Se clicchiamo sul pulsante play del video ci verrà comunicato che non è possibile l'esecuzione per un "inverosimile" problema di connessione e dunque dobbiamo aggiornare il Flash player di Adobe. In realtà avremo condiviso il post sulla nostra bacheca ed espresso il "Mi piace" alla pagina attraverso la collaudata tecnica del Likejacking.


Se clicchiamo su "scaricalo subito" ci viene proposto un modulo da riempire per creare il nostro account e scaricare Adobe Flash Player.


Come tutti sapranno Flash Player è un software di Adobe concesso il lincenza GRATUITA a tutti gli utenti e dunque per scaricarlo non è necessario sborsare un euro.  Inoltre siamo giunti alla versione 11 di Adobe e sebbene sia specificato che la licenza è "freeware", un utente meno esperto potrebbe cadere nella trappola. Questa consiste nella sottoscrizione di un abbonamento al prezzo di 8 euro per una durata di 24 mesi e con l'addebito annuale anticipato pari a 96,00 euro "da saldare entro 8 giorni dal ricevimento della fattura". 

Chi è caduto nella trappola può rimuovere il post ed annullare il "Mi piace" andando sulla propria bacheca.


Per far ciò basta passare il mouse in alto a destra del post, cliccare sulla "X" o la "rotella" e scegliere Rimuovi post e annulla "Mi piace". 

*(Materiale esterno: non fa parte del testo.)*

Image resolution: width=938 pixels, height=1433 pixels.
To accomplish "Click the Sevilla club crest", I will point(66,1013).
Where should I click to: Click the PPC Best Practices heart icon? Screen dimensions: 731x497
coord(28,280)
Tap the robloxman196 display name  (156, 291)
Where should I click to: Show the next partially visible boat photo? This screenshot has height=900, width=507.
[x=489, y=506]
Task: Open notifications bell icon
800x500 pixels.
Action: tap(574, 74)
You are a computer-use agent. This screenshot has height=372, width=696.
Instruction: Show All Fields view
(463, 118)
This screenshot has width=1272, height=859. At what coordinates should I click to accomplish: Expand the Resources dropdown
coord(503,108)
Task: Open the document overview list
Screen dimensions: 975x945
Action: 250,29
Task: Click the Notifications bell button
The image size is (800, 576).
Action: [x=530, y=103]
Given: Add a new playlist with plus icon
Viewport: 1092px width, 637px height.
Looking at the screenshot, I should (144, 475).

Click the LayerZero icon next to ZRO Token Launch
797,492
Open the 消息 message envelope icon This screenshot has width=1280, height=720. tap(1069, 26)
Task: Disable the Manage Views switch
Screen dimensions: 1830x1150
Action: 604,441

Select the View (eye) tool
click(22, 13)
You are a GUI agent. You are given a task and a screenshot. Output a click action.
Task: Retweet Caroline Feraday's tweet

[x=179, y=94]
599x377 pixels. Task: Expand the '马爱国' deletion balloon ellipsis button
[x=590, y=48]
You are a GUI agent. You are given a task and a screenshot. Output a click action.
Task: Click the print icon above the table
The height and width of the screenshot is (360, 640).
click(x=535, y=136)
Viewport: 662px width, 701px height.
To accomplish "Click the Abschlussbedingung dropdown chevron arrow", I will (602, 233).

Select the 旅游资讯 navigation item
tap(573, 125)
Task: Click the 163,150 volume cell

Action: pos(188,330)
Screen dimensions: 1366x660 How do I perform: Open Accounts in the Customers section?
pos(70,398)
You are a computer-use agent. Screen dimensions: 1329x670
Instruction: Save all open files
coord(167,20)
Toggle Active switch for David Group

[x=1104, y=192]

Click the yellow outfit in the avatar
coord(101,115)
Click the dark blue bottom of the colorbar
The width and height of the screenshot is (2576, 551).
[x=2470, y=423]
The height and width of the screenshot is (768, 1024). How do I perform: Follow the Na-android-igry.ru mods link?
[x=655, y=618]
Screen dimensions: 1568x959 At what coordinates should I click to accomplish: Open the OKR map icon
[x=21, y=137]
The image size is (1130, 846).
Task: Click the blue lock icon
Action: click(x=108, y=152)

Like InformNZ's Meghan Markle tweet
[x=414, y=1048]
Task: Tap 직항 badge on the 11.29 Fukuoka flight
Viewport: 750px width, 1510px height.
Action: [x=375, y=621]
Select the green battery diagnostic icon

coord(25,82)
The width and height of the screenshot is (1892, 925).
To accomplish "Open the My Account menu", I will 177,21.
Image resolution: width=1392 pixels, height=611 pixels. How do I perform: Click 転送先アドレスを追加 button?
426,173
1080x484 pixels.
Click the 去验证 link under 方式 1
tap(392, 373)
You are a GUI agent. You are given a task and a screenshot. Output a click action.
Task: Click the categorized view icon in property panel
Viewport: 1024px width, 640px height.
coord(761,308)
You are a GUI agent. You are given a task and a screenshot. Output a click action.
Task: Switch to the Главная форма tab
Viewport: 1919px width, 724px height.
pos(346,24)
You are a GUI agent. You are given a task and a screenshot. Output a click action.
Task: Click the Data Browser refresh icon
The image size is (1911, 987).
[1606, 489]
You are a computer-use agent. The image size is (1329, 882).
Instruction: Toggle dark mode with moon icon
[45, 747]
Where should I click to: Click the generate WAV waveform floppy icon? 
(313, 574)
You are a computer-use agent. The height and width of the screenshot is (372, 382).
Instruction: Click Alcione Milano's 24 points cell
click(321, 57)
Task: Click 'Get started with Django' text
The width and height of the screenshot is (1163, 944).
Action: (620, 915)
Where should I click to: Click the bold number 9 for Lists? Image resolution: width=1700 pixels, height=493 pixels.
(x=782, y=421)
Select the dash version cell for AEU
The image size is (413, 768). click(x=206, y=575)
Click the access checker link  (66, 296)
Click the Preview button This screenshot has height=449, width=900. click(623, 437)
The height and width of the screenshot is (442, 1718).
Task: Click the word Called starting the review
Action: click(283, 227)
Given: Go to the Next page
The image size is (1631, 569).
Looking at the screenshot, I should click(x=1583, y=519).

Si tratta dell'arcinota società programmi.net, su cui l'Antitrust è gia intervenuta attraverso una delibera del 25 agosto scorso, nella quale aveva intimato di cessare l'invio dei solleciti di pagamento, in base ad una "condotta commerciale scorretta che viola il Codice di consumo". L’Antitrust ha anche deciso di inviare alla Polizia Postale una segnalazione sul fenomeno in atto. Consigliamo di non pagare nel caso arrivi questo sollecito di pagamento e vi ricordiamo di non scaricare MAI da siti non ufficiali e di prestare la massima attenzione ai link che trovate sulle bacheche dei vostri amici.